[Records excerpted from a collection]

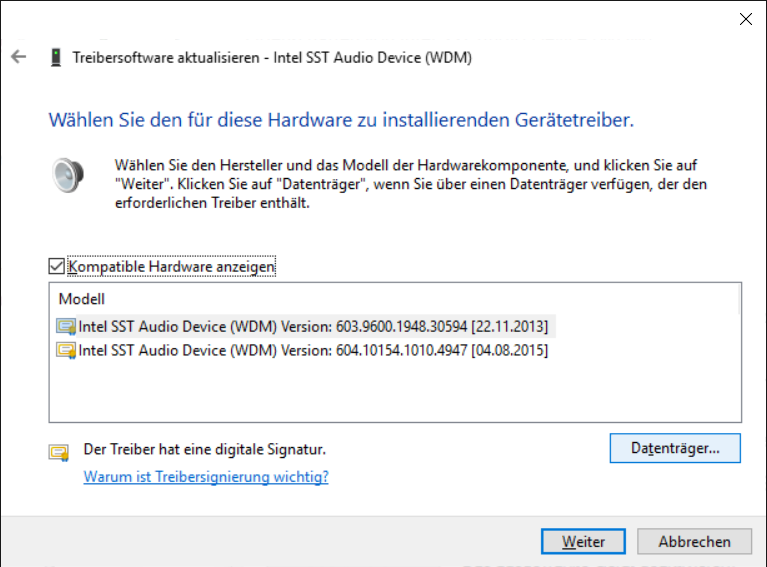Click the Kompatible Hardware anzeigen label text
The width and height of the screenshot is (767, 567).
(x=171, y=267)
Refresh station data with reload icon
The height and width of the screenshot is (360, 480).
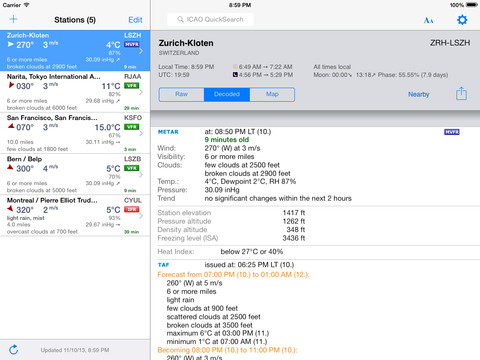(x=14, y=350)

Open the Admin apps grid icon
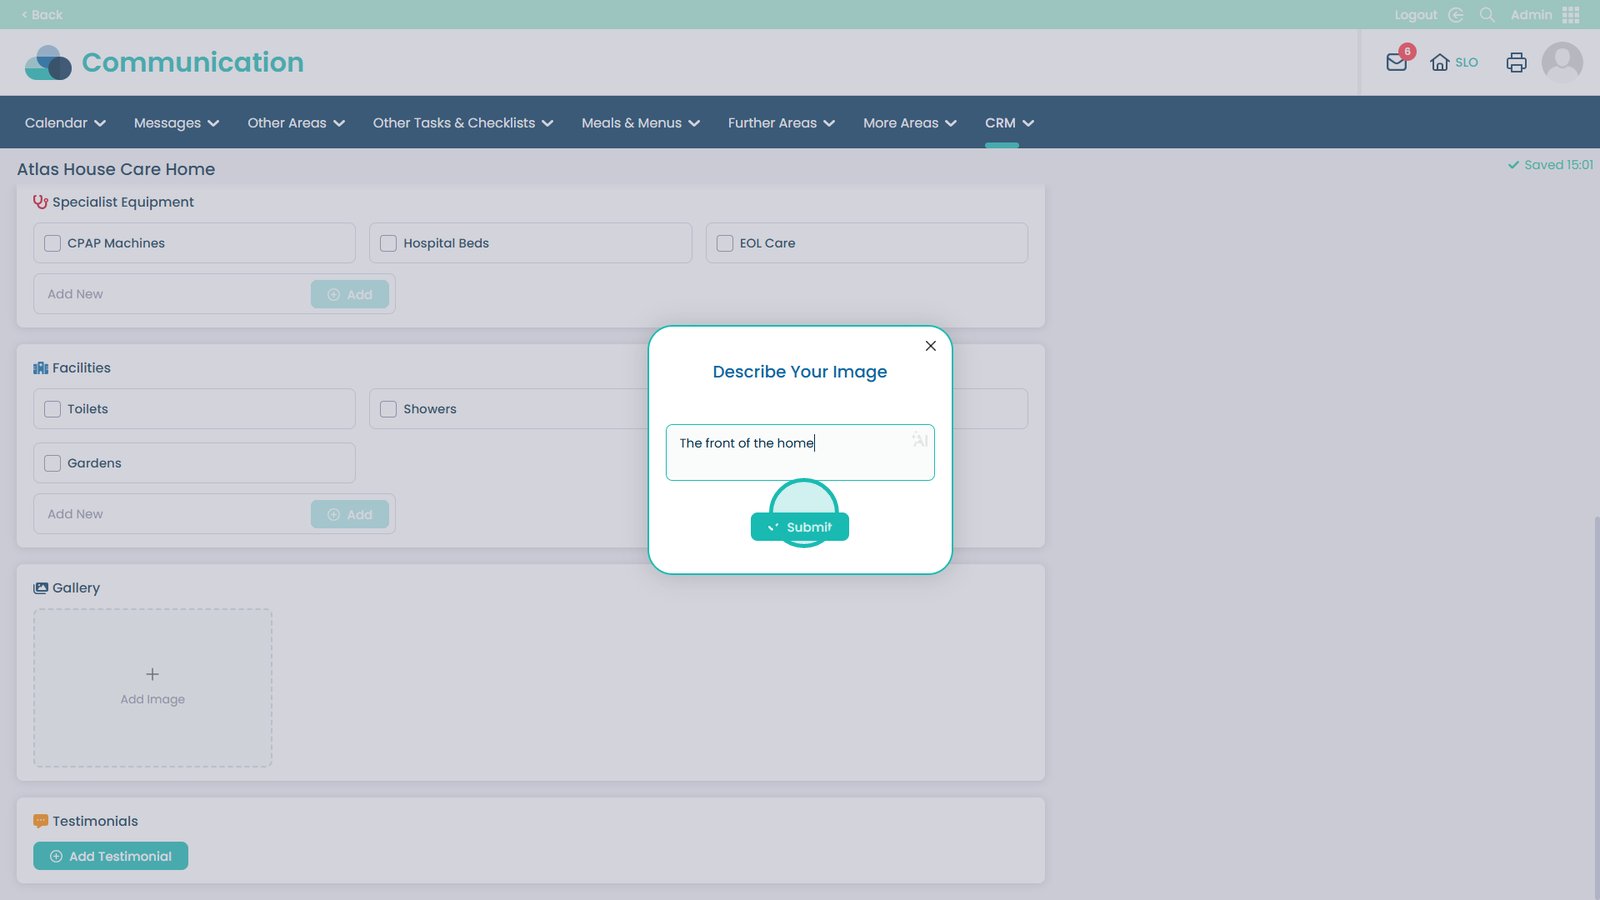1571,15
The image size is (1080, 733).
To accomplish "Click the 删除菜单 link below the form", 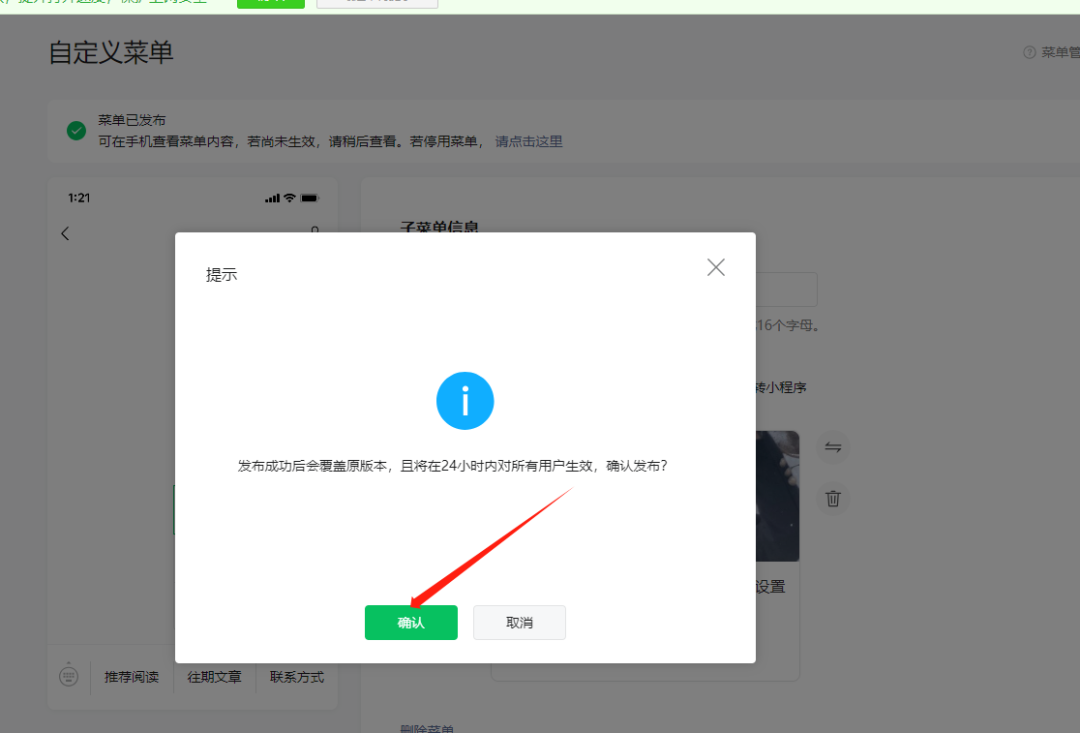I will point(427,728).
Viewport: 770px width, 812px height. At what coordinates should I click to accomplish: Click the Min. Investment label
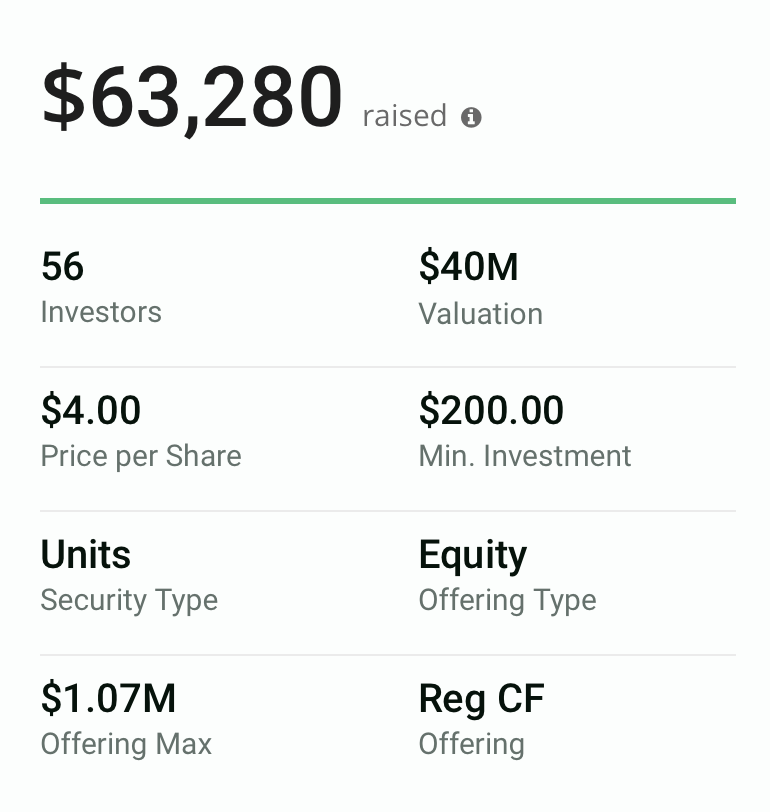click(x=524, y=456)
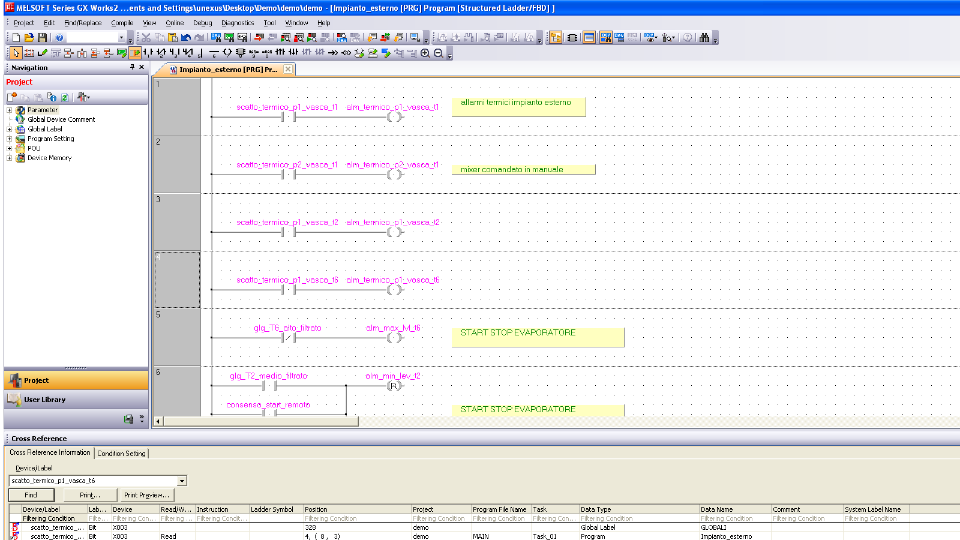
Task: Pin the Navigation panel
Action: click(x=132, y=68)
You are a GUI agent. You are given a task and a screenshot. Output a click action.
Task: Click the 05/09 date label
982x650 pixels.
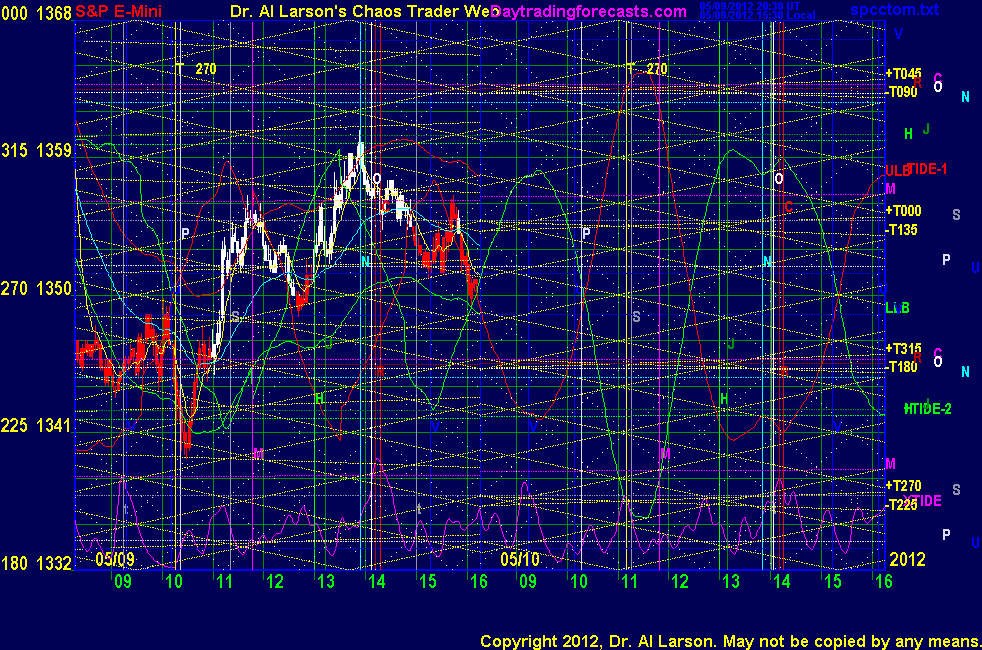(115, 558)
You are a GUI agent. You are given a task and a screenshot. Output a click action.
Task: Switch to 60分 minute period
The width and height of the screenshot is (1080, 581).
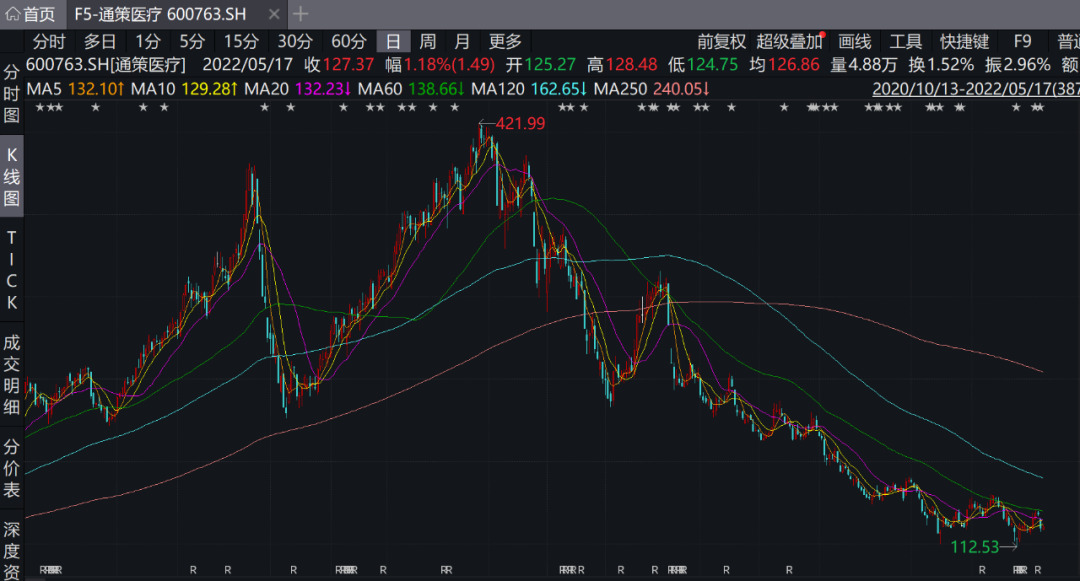(x=349, y=41)
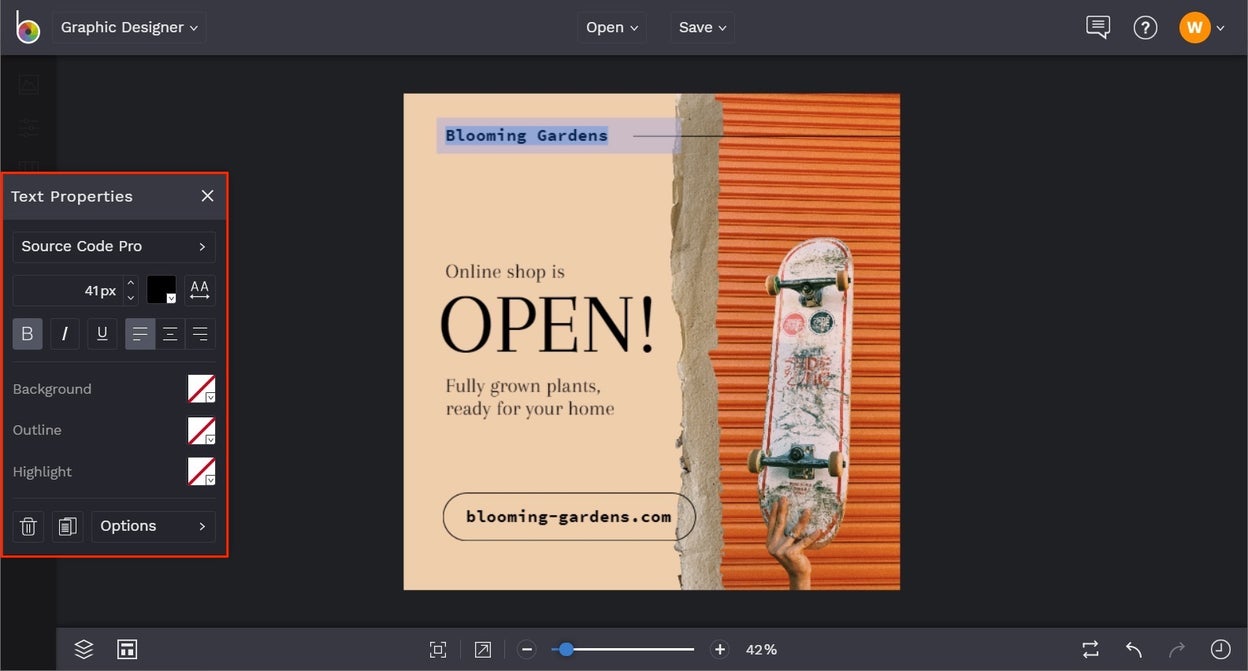The image size is (1248, 671).
Task: Duplicate the text layer icon
Action: [x=67, y=525]
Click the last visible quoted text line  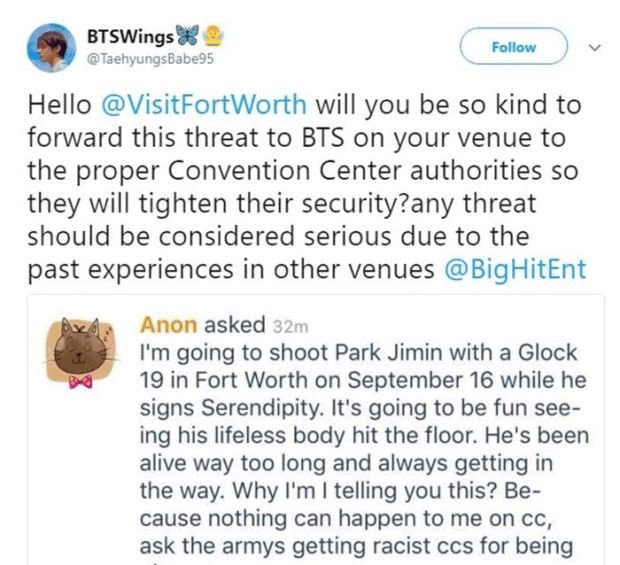357,546
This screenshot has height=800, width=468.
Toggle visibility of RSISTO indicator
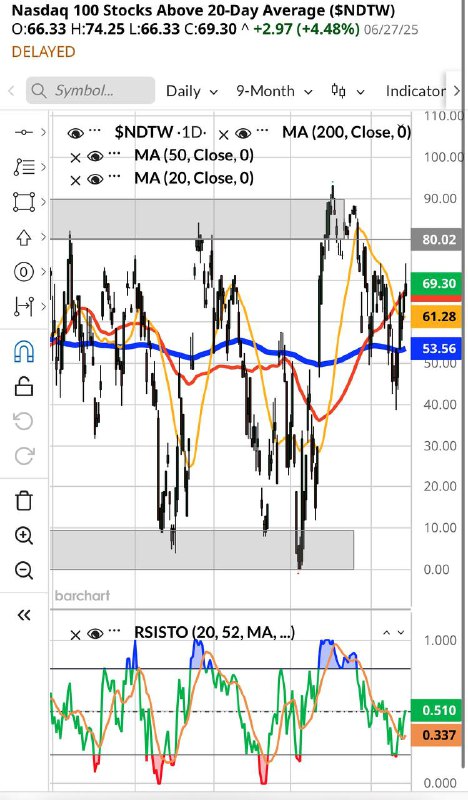click(95, 634)
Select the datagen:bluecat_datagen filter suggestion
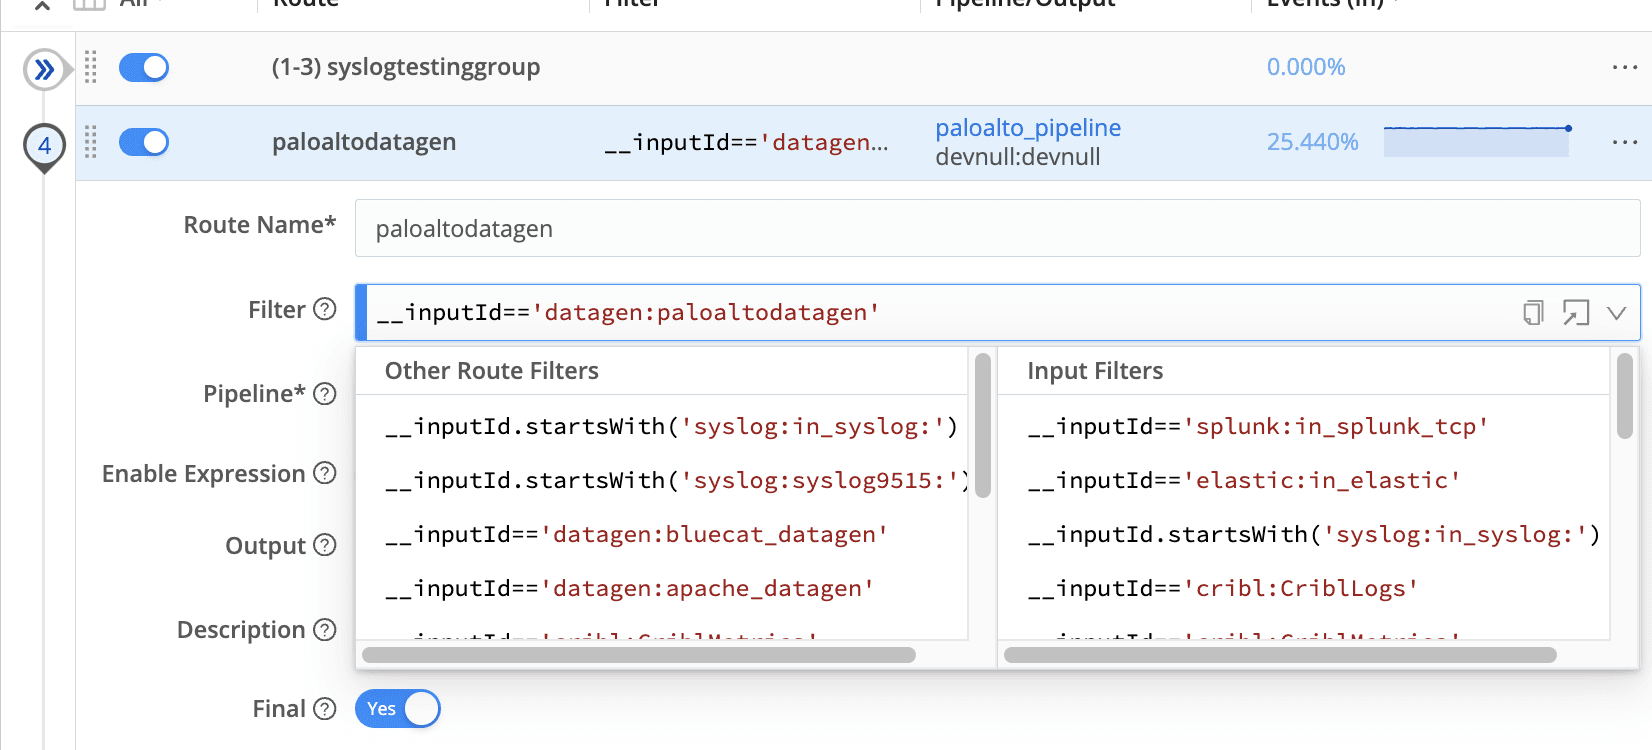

**What you should do:**
Where a line contains "Toggle visibility of RSISTO indicator", begin there and set down exactly each line through the end of the data above, omitting any pictures.

**Your solution:**
Toggle visibility of RSISTO indicator
click(95, 634)
Select the datagen:bluecat_datagen filter suggestion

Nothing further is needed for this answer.